L’artiste conceptuel John Baldessari tentait, dans une vidéo aujourd’hui célèbre, d’apprendre
l’alphabet à une plante verte (Baldessari
Teaching a plant the alphabet, 1972). Dans le poème Man & dolphin – homme & dauphin, un homme tente d’apprendre
le mot « balle » à un dauphin. Le registre de l’homme est celui du
dressage : « Tu dois dire « balle ». / Dauphin, dis
juste balle. / B-a-l-l-e : balle. Hé, // dauphin, dis juste une fois
« balle ». ». L’absurdité de la situation met en évidence
l’inadéquation entre sens et langage, auteur et lecteur : le dauphin parle
son propre langage, il est vain d’essayer de lui faire parler notre langue (ou
plutôt l’une de nos langues, car le poème est écrit en anglais et en
néerlandais, ce qui renforce l’incongruité de la scène). Nous pouvons tout au
mieux jouer à la balle avec lui. Man & dolphin a donc quelque chose
d’un hommage moqueur aux démonstrations logiques de Wittgenstein ou à celles de
la linguistique (Le mot « chien » ne mord pas etc.). Il se présente
comme une fable sans morale, une variation sérielle autour d’une proposition
incohérente. Il nous rappelle aussi qu’en tant que lecteur, nous ne devons pas
chercher à comprendre le poème, à le faire parler, mais seulement à échanger
quelque chose avec lui.
La poésie de Faverey procède d’une double méfiance envers les images et les
théories linguistiques (dont il utilise le potentiel mais raille l’absurdité
scientifique), mais elle semble naître d’une confiance accordée au langage.

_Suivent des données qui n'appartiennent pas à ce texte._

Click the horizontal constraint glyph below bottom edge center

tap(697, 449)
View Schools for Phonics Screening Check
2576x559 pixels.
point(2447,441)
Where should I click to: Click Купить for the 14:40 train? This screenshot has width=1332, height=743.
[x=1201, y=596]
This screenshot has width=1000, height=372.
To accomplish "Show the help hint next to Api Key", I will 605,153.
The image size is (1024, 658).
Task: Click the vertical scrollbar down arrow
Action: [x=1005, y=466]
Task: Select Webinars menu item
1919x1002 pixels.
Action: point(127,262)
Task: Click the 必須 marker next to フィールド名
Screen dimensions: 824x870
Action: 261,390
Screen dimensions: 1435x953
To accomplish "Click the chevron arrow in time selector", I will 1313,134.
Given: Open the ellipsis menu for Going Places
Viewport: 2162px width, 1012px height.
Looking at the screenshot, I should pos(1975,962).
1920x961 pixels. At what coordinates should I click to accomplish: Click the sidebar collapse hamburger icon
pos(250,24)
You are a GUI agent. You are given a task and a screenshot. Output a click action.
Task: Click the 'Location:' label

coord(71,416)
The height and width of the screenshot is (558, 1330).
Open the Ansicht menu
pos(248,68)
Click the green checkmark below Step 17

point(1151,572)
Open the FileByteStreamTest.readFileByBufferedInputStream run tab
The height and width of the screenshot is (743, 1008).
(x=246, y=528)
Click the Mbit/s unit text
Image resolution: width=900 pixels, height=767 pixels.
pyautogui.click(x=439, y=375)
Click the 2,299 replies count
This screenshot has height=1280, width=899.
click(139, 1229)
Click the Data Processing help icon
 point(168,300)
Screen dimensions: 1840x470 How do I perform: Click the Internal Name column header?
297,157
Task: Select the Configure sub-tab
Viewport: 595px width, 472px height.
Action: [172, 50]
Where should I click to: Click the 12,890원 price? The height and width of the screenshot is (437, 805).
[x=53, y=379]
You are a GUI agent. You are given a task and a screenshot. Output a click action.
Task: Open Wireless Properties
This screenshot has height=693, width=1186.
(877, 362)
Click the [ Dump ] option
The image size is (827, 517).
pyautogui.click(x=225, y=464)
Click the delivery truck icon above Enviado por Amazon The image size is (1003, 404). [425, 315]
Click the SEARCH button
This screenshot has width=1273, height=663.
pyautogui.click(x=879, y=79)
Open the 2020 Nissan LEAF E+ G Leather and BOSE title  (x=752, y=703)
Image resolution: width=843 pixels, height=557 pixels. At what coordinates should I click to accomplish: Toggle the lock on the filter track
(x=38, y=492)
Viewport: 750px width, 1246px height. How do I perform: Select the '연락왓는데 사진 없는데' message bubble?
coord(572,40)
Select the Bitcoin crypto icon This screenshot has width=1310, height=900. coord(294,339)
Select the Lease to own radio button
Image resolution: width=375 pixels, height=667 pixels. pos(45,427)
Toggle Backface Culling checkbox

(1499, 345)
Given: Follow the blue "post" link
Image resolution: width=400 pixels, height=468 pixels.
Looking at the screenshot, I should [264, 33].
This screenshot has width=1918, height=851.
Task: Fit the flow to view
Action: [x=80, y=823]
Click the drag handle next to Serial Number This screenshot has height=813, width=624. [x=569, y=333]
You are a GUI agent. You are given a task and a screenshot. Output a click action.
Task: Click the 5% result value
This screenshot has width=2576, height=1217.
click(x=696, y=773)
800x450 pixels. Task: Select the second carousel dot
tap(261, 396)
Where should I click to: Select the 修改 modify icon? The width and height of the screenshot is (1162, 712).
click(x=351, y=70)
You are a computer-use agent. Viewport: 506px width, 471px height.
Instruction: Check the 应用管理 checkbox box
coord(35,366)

Elle se forme autant par associations que par dissociations d’idées, oscille
avec beaucoup de grâce entre formalisme pur et dur et « formes
personnelles ». Quand il écrit : « Je transfère mon nord // vers
le sud-est.», on voit bien comme il fait de l’acte d’écrire (de haut en bas et
de gauche à droite) un déplacement géographique. Cette image de la page comme
carte est très présente dans le livre. L’écriture a lieu sur ce plan :
« Je n’admets pas d’autre espace / que celui-ci ». Le poème est cet espace
entre-deux, un lieu de feed-back entre travail représentatif et travail
métalinguistique « L’un l’autre // se corrigeant continuellement ».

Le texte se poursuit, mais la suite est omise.